**Given entries:**
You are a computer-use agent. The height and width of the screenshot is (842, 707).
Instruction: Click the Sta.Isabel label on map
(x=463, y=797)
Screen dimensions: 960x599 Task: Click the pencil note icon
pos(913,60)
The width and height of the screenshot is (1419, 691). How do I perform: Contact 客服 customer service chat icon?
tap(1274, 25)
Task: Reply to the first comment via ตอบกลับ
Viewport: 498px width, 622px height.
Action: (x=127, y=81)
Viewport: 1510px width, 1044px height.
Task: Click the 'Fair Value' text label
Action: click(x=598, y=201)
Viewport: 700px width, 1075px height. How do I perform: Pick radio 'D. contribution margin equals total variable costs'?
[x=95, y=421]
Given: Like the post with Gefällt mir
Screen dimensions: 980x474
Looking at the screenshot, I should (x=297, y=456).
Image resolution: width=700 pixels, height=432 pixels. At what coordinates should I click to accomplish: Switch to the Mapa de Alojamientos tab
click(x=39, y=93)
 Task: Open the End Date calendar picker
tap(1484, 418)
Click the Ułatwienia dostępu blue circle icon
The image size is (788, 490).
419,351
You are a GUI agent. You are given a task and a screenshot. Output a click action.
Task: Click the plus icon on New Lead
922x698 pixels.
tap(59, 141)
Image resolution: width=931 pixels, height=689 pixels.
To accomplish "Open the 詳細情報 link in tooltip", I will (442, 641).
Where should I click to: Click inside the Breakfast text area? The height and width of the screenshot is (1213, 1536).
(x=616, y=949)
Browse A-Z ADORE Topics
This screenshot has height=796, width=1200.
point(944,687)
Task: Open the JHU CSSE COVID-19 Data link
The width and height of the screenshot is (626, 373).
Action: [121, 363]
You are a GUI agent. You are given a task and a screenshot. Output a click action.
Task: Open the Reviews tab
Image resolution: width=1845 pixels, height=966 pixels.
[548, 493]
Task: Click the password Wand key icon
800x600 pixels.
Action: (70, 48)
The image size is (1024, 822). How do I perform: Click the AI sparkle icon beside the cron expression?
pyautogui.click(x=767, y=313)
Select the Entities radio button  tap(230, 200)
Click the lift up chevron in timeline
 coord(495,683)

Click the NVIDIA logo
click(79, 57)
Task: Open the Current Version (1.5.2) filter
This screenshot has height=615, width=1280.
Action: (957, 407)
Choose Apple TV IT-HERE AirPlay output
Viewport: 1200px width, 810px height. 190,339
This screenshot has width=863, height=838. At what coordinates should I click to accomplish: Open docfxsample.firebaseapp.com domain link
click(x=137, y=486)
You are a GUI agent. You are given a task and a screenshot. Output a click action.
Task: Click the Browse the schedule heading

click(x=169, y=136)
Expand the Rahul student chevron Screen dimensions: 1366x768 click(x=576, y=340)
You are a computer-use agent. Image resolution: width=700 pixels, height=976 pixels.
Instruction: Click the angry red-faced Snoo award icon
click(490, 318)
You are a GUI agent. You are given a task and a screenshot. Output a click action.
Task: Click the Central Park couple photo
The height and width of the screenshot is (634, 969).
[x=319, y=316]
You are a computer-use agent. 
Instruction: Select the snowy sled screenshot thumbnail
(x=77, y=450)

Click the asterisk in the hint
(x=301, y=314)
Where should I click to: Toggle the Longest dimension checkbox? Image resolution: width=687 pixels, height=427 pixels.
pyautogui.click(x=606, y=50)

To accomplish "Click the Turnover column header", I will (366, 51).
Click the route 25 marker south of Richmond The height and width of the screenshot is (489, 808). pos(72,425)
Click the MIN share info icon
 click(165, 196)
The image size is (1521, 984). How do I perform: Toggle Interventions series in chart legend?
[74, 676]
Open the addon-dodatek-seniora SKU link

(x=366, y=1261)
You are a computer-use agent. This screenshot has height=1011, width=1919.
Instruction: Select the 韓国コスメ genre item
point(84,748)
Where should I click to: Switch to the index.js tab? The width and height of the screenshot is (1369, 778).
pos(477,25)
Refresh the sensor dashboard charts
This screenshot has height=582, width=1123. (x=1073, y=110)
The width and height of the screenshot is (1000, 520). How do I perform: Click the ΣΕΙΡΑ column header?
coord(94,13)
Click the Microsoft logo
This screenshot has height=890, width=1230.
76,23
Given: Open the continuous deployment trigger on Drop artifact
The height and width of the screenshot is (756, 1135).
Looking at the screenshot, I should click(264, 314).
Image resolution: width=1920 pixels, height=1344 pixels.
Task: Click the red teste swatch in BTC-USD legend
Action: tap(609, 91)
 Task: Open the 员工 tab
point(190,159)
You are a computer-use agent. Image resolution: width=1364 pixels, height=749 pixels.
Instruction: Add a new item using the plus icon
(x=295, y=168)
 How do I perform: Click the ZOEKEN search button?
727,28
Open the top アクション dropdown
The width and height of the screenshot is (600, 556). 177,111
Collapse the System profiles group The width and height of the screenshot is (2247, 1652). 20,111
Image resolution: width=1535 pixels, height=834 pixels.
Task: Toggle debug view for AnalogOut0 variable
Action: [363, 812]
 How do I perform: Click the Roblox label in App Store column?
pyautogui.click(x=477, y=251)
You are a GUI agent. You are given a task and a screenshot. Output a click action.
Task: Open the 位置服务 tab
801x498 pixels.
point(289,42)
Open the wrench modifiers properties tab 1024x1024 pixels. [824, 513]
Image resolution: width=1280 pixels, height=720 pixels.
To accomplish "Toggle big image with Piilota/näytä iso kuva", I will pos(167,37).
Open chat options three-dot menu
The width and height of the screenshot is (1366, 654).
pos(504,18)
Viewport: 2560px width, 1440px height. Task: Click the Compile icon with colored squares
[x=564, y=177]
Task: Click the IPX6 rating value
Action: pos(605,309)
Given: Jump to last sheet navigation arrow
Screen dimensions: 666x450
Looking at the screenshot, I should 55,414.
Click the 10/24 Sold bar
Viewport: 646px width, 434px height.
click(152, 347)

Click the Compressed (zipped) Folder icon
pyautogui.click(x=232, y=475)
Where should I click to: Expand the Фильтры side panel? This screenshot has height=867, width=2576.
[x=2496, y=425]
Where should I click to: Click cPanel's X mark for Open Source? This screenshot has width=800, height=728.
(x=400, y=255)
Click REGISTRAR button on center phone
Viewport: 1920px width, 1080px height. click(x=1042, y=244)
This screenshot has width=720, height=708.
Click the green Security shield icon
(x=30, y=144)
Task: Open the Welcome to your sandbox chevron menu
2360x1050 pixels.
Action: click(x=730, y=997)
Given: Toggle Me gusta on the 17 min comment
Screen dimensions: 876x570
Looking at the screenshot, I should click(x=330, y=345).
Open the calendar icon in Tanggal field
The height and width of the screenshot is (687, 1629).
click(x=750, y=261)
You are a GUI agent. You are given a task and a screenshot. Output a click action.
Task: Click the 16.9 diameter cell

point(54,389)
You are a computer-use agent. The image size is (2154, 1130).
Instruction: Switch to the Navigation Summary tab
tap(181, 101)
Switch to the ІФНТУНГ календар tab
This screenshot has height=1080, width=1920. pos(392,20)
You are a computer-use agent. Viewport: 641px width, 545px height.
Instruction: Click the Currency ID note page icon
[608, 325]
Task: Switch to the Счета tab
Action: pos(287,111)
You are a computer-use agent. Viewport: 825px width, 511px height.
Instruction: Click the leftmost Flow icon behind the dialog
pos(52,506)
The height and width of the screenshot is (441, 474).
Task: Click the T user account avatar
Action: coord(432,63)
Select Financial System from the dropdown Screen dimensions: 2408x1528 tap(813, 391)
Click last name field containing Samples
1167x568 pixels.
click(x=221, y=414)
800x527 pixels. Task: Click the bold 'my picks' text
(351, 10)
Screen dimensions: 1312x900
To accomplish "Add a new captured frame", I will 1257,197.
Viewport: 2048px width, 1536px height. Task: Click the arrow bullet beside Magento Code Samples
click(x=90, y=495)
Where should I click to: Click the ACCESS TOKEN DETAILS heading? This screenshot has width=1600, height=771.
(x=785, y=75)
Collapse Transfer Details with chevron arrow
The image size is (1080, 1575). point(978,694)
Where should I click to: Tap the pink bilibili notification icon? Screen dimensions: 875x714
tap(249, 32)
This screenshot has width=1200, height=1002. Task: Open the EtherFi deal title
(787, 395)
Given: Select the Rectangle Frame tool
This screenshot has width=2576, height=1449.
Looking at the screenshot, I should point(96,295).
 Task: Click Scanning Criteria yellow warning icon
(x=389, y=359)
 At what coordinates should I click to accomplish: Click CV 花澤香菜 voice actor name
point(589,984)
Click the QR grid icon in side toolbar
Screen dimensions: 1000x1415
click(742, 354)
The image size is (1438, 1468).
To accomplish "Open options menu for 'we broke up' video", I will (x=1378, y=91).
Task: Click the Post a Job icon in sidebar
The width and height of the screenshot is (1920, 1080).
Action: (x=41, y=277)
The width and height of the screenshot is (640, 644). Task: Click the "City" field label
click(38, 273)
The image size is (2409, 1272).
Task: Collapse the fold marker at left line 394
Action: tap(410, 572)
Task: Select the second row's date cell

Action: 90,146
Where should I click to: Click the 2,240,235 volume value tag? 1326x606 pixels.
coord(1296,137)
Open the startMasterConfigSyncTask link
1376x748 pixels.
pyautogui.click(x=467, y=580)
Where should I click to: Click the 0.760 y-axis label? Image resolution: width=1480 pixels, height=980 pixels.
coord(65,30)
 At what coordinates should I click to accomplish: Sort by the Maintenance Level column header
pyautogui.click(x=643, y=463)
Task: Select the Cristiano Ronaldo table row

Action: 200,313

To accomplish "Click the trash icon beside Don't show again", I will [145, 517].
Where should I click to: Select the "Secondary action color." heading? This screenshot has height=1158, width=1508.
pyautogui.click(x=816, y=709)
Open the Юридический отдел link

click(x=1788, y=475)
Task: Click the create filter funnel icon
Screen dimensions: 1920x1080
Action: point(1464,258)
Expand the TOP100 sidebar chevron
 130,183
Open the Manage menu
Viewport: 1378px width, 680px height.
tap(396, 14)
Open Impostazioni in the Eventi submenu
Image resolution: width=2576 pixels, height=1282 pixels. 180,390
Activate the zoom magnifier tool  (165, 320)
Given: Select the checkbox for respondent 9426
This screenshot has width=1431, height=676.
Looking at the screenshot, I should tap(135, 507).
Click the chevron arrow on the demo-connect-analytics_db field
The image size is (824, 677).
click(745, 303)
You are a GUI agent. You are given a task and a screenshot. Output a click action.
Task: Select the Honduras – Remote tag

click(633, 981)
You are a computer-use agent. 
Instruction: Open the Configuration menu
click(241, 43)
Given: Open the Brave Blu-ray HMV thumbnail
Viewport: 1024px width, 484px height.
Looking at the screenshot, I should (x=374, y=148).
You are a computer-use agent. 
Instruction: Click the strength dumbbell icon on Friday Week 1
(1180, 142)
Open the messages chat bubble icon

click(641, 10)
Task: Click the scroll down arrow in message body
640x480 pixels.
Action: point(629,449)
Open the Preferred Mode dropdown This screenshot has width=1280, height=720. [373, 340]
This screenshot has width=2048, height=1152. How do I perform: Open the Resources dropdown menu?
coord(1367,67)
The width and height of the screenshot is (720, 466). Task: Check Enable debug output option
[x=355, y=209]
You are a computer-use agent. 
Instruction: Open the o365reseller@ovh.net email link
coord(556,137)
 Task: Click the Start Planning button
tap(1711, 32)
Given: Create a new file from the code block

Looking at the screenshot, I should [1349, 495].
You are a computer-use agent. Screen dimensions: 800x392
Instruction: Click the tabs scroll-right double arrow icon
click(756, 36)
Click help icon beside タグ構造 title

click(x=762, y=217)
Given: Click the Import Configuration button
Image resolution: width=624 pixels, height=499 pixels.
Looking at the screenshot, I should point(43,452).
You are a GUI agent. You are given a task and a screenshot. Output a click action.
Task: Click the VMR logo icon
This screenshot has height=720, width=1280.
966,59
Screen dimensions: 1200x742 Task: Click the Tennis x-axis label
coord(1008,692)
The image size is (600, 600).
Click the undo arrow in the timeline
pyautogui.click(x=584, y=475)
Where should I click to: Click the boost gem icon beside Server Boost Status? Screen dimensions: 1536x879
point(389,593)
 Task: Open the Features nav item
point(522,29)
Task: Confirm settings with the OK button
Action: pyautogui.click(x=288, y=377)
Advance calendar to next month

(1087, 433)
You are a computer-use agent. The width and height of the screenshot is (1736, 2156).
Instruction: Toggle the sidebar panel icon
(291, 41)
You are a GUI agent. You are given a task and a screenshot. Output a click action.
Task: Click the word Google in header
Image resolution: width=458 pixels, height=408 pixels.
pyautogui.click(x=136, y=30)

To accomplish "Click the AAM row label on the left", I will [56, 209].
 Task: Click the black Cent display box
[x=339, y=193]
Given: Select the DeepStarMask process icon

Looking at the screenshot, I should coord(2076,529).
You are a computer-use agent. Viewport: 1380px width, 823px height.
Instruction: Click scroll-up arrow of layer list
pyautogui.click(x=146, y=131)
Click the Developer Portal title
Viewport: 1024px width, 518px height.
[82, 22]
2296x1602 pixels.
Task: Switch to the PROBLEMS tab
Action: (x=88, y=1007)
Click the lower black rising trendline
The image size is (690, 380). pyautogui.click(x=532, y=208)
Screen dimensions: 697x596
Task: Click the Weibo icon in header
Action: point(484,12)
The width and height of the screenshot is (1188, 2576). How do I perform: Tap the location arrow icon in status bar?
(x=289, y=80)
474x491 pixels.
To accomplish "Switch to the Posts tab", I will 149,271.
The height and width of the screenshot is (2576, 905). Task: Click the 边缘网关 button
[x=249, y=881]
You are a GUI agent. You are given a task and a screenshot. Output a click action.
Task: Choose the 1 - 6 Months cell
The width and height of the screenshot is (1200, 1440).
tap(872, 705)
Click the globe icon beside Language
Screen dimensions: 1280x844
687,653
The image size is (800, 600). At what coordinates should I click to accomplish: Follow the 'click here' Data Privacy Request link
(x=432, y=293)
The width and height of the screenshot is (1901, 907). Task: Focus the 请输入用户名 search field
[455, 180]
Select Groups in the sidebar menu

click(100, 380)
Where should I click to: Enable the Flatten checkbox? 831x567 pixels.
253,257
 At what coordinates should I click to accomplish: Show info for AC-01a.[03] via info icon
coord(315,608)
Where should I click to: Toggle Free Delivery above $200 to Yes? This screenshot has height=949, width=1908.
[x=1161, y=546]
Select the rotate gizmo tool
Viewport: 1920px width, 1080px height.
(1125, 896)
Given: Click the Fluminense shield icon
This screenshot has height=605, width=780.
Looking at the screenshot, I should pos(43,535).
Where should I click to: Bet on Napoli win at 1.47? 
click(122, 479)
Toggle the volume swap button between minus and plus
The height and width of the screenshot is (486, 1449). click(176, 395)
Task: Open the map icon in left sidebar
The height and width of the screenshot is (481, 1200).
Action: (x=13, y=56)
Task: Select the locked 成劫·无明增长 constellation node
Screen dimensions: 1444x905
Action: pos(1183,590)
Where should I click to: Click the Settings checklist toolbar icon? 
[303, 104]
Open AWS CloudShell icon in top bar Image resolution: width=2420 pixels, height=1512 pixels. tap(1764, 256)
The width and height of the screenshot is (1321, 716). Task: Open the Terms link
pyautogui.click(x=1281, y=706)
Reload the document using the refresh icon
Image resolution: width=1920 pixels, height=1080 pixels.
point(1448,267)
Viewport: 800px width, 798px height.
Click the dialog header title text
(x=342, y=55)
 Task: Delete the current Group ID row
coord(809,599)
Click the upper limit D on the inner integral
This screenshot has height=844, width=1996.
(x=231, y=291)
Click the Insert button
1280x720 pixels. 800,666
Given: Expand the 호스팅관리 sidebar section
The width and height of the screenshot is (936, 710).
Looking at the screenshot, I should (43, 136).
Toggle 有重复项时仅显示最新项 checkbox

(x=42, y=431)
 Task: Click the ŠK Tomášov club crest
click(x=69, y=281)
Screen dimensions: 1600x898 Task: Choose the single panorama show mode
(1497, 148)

**Problem to solve:** List the records as a numbered list, from the line containing "Given: Toggle Me gusta on the 17 min comment" up to and including the line containing "click(x=750, y=261)". Omit any blank lines.

**Full answer:**
1. Given: Toggle Me gusta on the 17 min comment
2. Screen dimensions: 876x570
3. Looking at the screenshot, I should click(x=330, y=345).
4. Open the calendar icon in Tanggal field
5. The height and width of the screenshot is (687, 1629).
6. click(x=750, y=261)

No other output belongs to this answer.